-- Opening Marker --
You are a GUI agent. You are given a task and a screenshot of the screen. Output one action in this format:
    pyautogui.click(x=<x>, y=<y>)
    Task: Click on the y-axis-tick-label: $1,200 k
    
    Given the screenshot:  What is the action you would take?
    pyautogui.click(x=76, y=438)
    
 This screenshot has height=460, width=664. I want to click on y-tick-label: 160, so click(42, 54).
-- Closing Marker --
Set out every line of the entries above as a Markdown table with the columns Row and Line, numbering each row and omitting blank lines.

[ANSWER FOR THE TASK]
| Row | Line |
|---|---|
| 1 | You are a GUI agent. You are given a task and a screenshot of the screen. Output one action in this format: |
| 2 |     pyautogui.click(x=<x>, y=<y>) |
| 3 |     Task: Click on the y-axis-tick-label: $1,200 k |
| 4 |     Given the screenshot:  What is the action you would take? |
| 5 |     pyautogui.click(x=76, y=438) |
| 6 |  This screenshot has height=460, width=664. I want to click on y-tick-label: 160, so click(42, 54). |